The Temperance Card, Dopamine, and Buddhist Philosophy

I recently listened to a series of talks about the neurotransmitter dopamine and the concept of dopamine fasting. Dopamine plays a role in pleasure and pain, motivation and apathy, attention and indifference. The brain seeks equilibrium which is why we humans can come to crave dopamine almost like an addiction. High dopamine is followed by low dopamine and our brains become trapped in this cycle—and start craving more and more dopamine. This plays a role in screen addiction, food cravings, and various other struggles of modern life in societies that have moved beyond the survival mode where dopamine craving caused us to seek basic necessities like food or shelter.

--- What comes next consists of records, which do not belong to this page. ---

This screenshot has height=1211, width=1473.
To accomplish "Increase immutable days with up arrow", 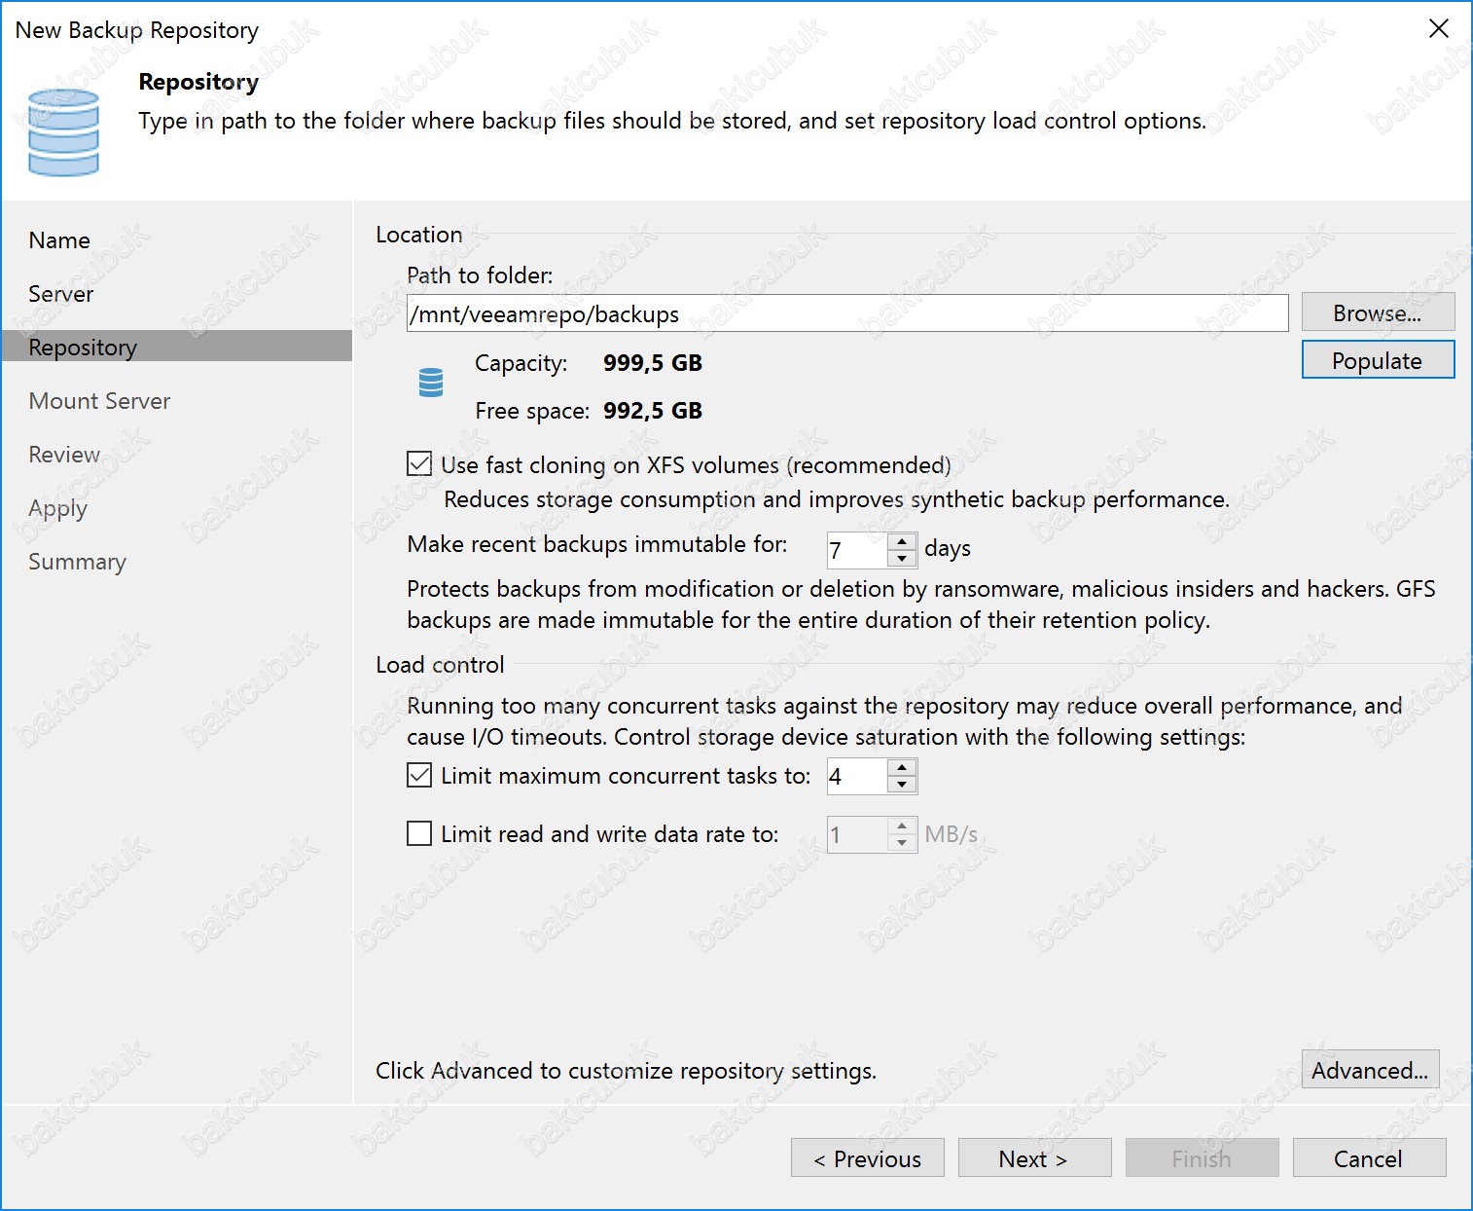I will point(902,540).
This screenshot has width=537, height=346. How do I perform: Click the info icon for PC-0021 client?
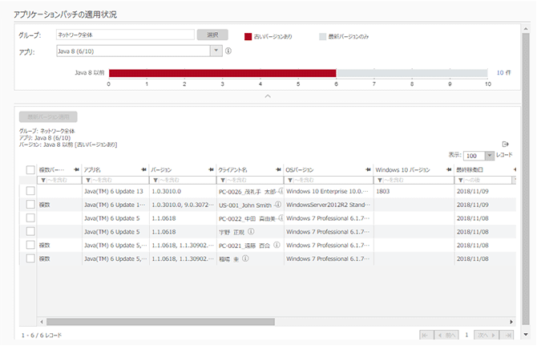point(277,245)
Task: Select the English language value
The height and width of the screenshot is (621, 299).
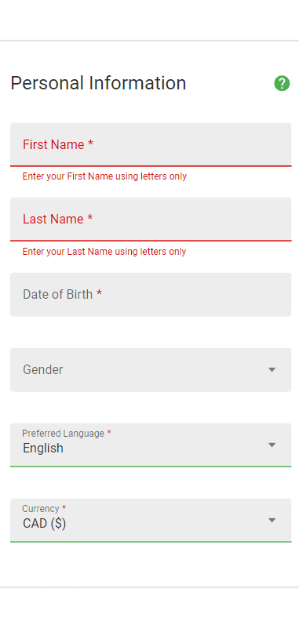Action: coord(43,449)
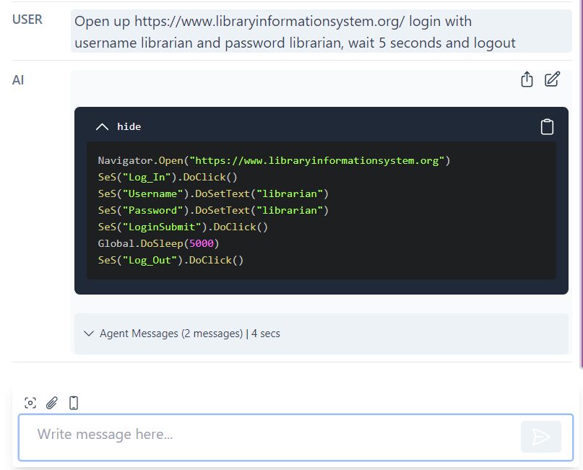Click the AI role label
The image size is (583, 470).
point(18,80)
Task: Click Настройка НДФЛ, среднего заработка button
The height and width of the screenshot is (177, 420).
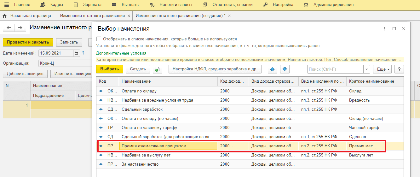Action: tap(215, 69)
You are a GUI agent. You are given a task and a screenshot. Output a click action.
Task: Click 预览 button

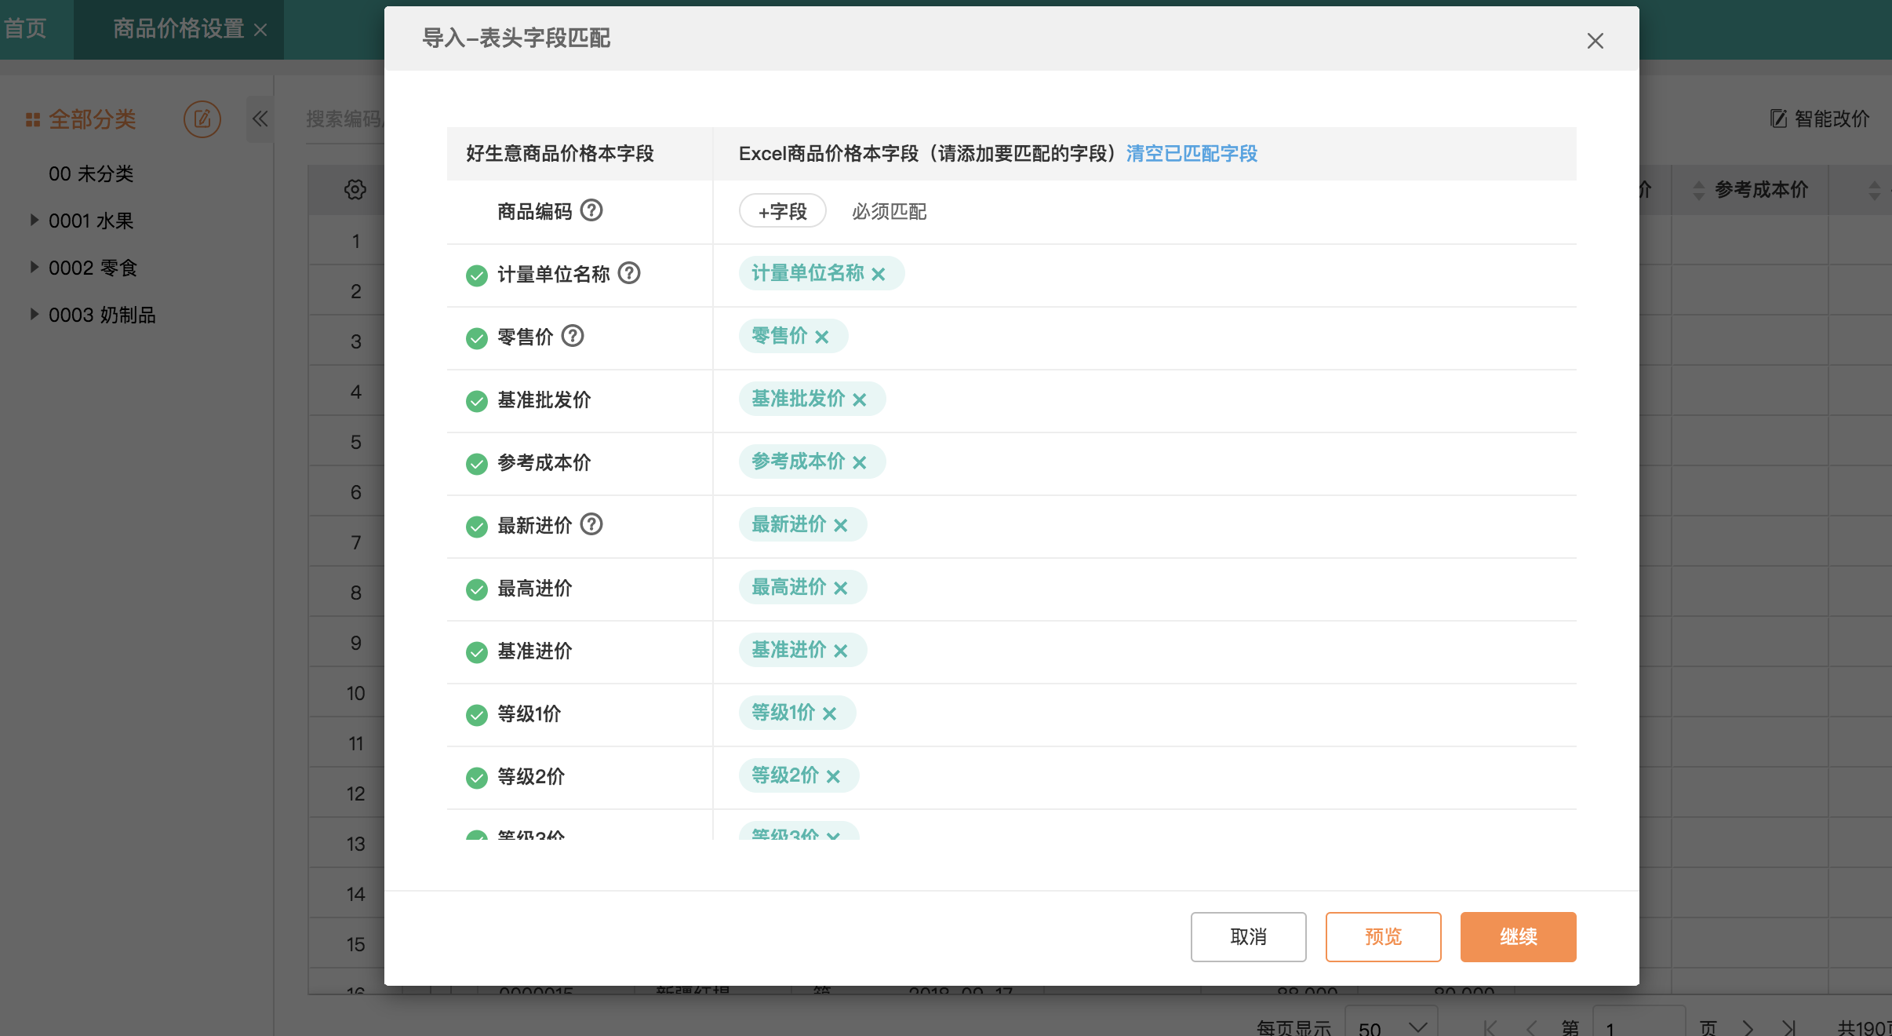point(1383,936)
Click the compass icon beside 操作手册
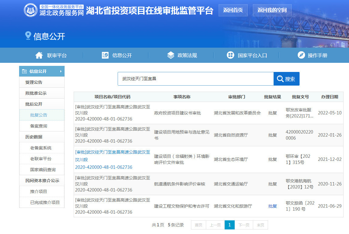Image resolution: width=349 pixels, height=234 pixels. click(x=301, y=55)
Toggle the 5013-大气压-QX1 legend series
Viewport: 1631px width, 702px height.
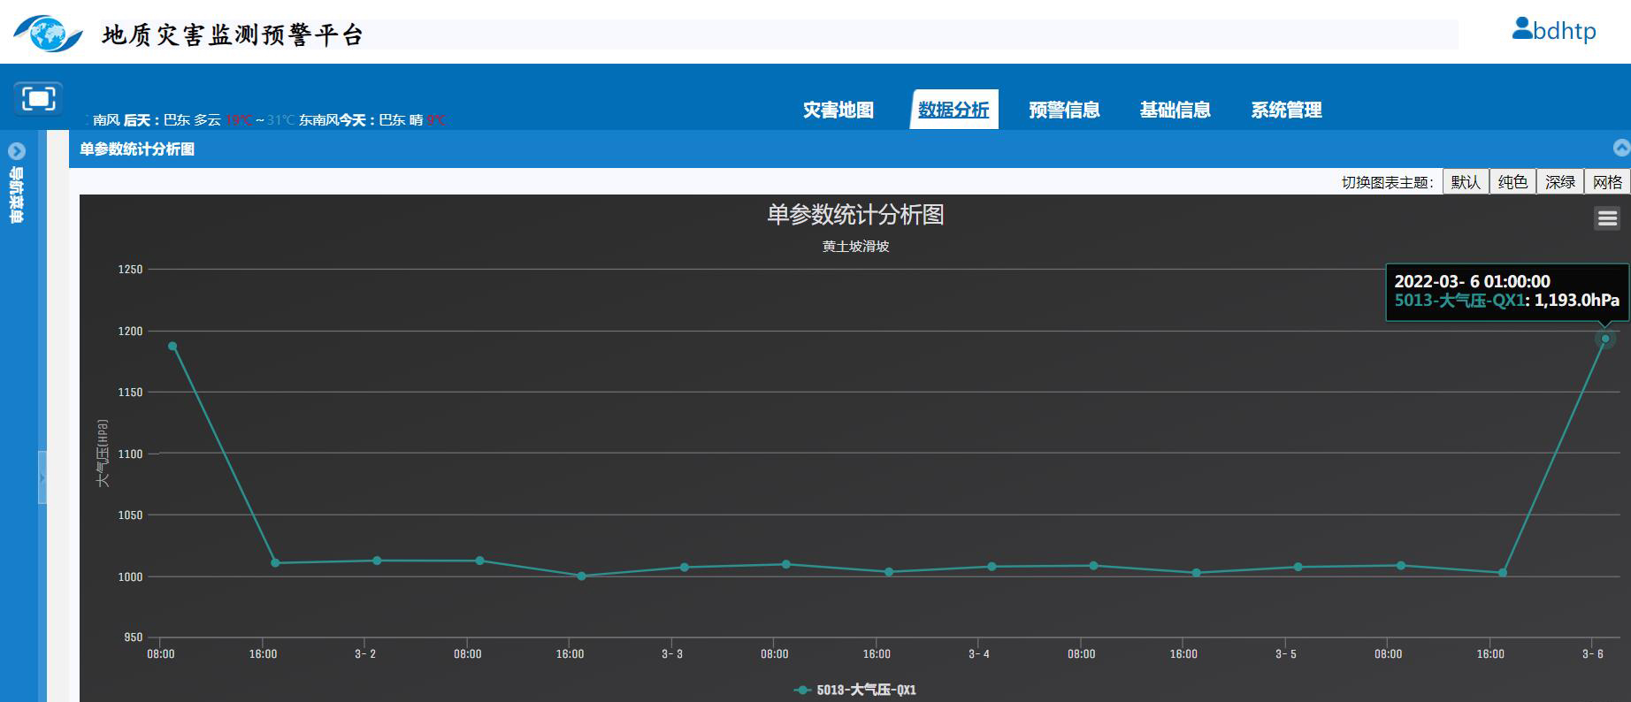[x=855, y=690]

In a modern society with all too many dopamine producing products and behaviors—screens, chocolate, caffeine, to name a few—dopamine fasting is recommended to help us get our brains off the cycle of constant craving for more scrolling, more sugary foods, more caffeine, etc.

The dopamine fast intentionally limits these dopamine factors. We avoid media, certain foods, recreational drugs, and intense emotions to allow our brains to return to a baseline of balanced dopamine. This struck me as similar to Buddhist philosophy. Buddhism teaches not to rejoice in pleasure or despair in suffering, but rather to accept all experiences from a place of equilibrium. Perhaps a similar equilibrium is achieved through dopamine fasting.

The principles of balance and equilibrium are elegantly illustrated in Tarot’s Temperance card. In some decks, the card shows an angel with one foot in water and one foot on dry land. This symbolizes a balance between spiritual [water] and material [land]. In other decks, the Angel mixes opposing elements, Fire and Water. An allegory for fusing the opposites of masculine and feminine energies.

Tarot’s Major Arcana contain universal spiritual lessons which align with a broad range of philosophies—from Buddhism to Neoplatonism. These ancient philosophies, in turn, often relate to modern science in ways that we’re only now discovering. Like the role of dopamine and equilibrium in the human experience.